Active Model Learning using Informative Trajectories for Improved Closed-Loop Control on Real Robots
This work addresses the problem of improving closed-loop control for real robots, particularly in complex systems like omnidirectional flying vehicles, by enabling more effective model learning through optimized data collection.
The paper tackles the challenge of efficient data collection for learning dynamics models on real robots by introducing an optimization problem to find informative trajectories that minimize prediction uncertainty, resulting in models that outperform those from non-informative trajectories by 13.3% with the same training data.
Model-based controllers on real robots require accurate knowledge of the system dynamics to perform optimally. For complex dynamics, first-principles modeling is not sufficiently precise, and data-driven approaches can be leveraged to learn a statistical model from real experiments. However, the efficient and effective data collection for such a data-driven system on real robots is still an open challenge.

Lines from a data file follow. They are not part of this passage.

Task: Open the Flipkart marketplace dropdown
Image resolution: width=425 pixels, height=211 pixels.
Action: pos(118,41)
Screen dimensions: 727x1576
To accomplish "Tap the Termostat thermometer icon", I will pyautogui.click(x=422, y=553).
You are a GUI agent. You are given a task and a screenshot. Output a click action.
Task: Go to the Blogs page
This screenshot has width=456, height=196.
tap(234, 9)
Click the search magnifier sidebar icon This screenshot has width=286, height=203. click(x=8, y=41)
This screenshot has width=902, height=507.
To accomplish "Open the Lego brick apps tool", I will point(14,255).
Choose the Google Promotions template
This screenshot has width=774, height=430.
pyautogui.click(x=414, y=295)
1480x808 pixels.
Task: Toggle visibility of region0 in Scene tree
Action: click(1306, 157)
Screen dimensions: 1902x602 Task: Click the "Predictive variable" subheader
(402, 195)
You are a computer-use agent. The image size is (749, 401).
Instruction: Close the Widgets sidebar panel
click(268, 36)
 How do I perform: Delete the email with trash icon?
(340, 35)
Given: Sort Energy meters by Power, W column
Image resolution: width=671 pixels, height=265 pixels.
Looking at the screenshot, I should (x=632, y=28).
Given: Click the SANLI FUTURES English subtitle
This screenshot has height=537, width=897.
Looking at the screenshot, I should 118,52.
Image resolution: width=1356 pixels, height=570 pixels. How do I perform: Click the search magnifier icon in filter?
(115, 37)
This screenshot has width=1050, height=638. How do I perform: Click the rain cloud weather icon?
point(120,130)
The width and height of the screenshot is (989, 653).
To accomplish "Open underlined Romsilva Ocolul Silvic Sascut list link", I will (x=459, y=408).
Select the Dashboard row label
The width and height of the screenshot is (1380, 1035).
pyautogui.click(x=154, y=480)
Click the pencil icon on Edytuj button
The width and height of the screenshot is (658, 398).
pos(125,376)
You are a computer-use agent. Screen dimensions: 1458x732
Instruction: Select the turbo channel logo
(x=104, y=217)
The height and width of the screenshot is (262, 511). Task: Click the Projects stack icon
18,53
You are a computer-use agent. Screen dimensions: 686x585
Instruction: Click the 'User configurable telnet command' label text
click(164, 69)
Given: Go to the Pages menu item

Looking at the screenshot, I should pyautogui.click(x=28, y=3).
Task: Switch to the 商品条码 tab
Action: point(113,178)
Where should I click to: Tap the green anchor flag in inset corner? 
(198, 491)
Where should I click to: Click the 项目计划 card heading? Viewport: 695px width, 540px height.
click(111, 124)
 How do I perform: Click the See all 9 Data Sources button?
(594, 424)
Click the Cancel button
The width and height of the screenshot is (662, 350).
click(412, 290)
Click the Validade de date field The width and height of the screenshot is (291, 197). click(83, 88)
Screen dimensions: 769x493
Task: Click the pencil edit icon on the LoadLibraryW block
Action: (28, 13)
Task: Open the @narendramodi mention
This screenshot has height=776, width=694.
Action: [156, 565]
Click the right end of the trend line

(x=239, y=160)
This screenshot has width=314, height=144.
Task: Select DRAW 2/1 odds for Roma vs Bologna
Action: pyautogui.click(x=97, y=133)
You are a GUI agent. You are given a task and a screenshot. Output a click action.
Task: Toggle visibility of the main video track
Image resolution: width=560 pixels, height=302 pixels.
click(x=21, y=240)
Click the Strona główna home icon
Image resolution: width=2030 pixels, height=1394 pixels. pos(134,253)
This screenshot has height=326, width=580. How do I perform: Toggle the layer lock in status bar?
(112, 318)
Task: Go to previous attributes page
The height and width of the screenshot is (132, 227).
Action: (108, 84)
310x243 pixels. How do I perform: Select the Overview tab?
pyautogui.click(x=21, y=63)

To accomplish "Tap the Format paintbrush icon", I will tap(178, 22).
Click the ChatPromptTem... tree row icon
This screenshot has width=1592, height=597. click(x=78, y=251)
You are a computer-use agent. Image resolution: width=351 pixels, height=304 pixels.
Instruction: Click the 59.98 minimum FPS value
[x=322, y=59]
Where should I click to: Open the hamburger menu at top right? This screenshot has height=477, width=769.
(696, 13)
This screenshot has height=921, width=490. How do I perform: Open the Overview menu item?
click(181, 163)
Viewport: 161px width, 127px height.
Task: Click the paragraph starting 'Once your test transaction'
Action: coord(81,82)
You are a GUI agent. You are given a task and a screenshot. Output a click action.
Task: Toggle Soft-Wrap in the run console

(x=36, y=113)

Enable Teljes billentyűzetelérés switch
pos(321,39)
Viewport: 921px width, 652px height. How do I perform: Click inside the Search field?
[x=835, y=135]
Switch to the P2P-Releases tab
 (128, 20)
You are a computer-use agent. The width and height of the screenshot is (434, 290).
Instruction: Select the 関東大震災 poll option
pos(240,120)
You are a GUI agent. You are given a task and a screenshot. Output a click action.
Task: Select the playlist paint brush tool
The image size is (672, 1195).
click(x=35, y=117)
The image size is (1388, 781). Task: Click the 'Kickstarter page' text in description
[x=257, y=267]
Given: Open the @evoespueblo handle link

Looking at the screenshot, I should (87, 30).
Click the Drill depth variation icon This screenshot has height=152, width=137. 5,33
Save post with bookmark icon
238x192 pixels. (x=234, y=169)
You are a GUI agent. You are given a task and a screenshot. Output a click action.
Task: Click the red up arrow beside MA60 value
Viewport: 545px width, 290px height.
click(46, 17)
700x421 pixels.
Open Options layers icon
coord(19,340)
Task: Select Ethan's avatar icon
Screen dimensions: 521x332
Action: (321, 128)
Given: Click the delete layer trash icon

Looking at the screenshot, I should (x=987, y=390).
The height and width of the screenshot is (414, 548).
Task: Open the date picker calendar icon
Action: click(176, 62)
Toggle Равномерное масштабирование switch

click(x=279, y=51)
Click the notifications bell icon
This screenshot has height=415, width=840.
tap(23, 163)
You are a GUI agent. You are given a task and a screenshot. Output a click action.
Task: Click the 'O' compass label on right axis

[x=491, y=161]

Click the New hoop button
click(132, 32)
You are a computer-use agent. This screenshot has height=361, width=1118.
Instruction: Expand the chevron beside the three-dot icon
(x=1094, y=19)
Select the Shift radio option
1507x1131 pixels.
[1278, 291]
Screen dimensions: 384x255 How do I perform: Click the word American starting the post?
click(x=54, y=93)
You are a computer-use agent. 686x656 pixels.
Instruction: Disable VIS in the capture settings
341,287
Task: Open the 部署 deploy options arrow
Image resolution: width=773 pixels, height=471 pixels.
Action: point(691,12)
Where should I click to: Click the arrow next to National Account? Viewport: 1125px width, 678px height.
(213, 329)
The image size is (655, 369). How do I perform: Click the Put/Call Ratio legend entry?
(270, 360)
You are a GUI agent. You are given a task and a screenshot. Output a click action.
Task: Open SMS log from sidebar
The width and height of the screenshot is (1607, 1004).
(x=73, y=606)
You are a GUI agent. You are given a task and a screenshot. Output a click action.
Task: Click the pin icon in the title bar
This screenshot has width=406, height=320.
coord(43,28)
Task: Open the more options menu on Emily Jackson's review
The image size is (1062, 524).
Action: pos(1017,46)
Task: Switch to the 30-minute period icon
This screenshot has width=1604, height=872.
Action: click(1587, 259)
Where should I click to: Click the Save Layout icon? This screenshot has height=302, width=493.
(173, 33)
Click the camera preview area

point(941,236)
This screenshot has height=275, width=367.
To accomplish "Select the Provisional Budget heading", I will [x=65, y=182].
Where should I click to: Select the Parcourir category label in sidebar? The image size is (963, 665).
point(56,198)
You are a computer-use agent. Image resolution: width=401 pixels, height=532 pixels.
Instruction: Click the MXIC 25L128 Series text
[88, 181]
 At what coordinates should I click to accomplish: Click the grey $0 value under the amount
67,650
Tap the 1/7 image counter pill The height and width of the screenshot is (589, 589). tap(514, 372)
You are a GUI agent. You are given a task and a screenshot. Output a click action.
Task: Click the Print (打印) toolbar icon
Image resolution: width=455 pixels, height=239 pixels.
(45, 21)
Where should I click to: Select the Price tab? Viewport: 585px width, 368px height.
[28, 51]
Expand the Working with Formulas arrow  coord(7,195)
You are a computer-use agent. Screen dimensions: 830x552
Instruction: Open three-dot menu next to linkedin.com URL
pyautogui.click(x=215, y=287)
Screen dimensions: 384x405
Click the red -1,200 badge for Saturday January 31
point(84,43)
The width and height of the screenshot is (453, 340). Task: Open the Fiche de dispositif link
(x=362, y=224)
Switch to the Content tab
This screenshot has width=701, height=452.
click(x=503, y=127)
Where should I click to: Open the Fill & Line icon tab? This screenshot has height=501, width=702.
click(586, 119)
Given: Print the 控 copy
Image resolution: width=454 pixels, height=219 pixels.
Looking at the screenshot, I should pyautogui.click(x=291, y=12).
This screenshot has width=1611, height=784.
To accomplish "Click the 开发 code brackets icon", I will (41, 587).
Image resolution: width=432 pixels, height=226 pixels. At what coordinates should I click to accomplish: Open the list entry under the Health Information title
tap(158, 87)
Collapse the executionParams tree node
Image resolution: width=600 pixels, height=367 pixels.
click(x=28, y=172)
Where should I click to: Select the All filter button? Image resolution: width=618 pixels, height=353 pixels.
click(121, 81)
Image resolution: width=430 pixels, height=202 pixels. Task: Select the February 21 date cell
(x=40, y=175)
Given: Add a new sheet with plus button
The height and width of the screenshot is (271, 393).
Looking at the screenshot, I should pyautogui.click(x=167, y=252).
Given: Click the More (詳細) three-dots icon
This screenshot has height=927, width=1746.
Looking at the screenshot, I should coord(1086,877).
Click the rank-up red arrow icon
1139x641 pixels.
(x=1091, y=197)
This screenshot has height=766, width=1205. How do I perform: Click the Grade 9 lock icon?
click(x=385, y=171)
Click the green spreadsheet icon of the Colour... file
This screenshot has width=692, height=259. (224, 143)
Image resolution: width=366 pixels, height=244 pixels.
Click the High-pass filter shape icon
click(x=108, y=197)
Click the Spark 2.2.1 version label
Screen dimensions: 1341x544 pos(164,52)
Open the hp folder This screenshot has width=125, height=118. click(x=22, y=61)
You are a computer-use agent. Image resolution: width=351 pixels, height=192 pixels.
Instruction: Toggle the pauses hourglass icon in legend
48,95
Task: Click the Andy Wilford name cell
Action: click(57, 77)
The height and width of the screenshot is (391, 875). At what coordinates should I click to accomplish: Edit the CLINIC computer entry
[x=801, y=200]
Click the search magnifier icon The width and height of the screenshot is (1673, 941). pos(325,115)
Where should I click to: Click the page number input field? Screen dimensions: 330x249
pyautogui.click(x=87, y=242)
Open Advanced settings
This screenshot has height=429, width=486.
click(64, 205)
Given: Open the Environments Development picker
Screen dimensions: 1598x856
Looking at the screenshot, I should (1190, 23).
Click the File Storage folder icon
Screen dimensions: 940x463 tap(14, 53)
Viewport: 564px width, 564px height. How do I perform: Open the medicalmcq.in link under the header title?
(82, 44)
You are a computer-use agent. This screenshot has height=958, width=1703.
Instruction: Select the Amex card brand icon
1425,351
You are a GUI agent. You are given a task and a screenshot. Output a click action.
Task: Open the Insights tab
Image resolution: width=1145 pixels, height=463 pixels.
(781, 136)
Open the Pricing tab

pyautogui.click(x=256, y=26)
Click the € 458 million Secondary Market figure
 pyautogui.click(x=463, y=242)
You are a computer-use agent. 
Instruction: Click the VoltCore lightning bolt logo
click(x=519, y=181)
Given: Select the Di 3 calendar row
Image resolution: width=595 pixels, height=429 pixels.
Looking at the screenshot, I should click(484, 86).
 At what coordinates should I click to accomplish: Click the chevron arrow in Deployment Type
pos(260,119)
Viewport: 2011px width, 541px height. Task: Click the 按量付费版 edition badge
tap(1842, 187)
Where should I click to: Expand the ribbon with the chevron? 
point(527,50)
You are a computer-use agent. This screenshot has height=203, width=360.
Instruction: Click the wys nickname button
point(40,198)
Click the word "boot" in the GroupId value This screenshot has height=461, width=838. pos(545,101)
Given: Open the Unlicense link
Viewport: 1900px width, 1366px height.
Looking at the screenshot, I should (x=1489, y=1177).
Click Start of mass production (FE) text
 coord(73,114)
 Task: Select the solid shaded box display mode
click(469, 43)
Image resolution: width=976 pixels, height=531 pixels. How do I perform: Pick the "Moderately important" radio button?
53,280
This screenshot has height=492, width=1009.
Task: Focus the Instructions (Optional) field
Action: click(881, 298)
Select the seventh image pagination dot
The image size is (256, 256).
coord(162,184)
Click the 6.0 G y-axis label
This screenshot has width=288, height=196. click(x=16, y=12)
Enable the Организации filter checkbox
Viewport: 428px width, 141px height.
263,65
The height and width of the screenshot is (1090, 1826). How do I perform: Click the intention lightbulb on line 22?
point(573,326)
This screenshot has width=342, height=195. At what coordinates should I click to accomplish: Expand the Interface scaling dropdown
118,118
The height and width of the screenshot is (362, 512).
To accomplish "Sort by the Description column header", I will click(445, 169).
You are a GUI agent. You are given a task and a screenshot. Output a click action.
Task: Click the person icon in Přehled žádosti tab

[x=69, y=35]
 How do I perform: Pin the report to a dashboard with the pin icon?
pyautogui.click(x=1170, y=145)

This paper introduces an optimization problem formulation to find an informative trajectory that allows for efficient data collection and model learning. We present a sampling-based method that computes an approximation of the trajectory that minimizes the prediction uncertainty of the dynamics model. This trajectory is then executed, collecting the data to update the learned model. In experiments we demonstrate the capabilities of our proposed framework when applied to a complex omnidirectional flying vehicle with tiltable rotors. Using our informative trajectories results in models which outperform models obtained from non-informative trajectory by 13.3\% with the same amount of training data. Furthermore, we show that the model learned from informative trajectories generalizes better than the one learned from non-informative trajectories, achieving better tracking performance on different tasks.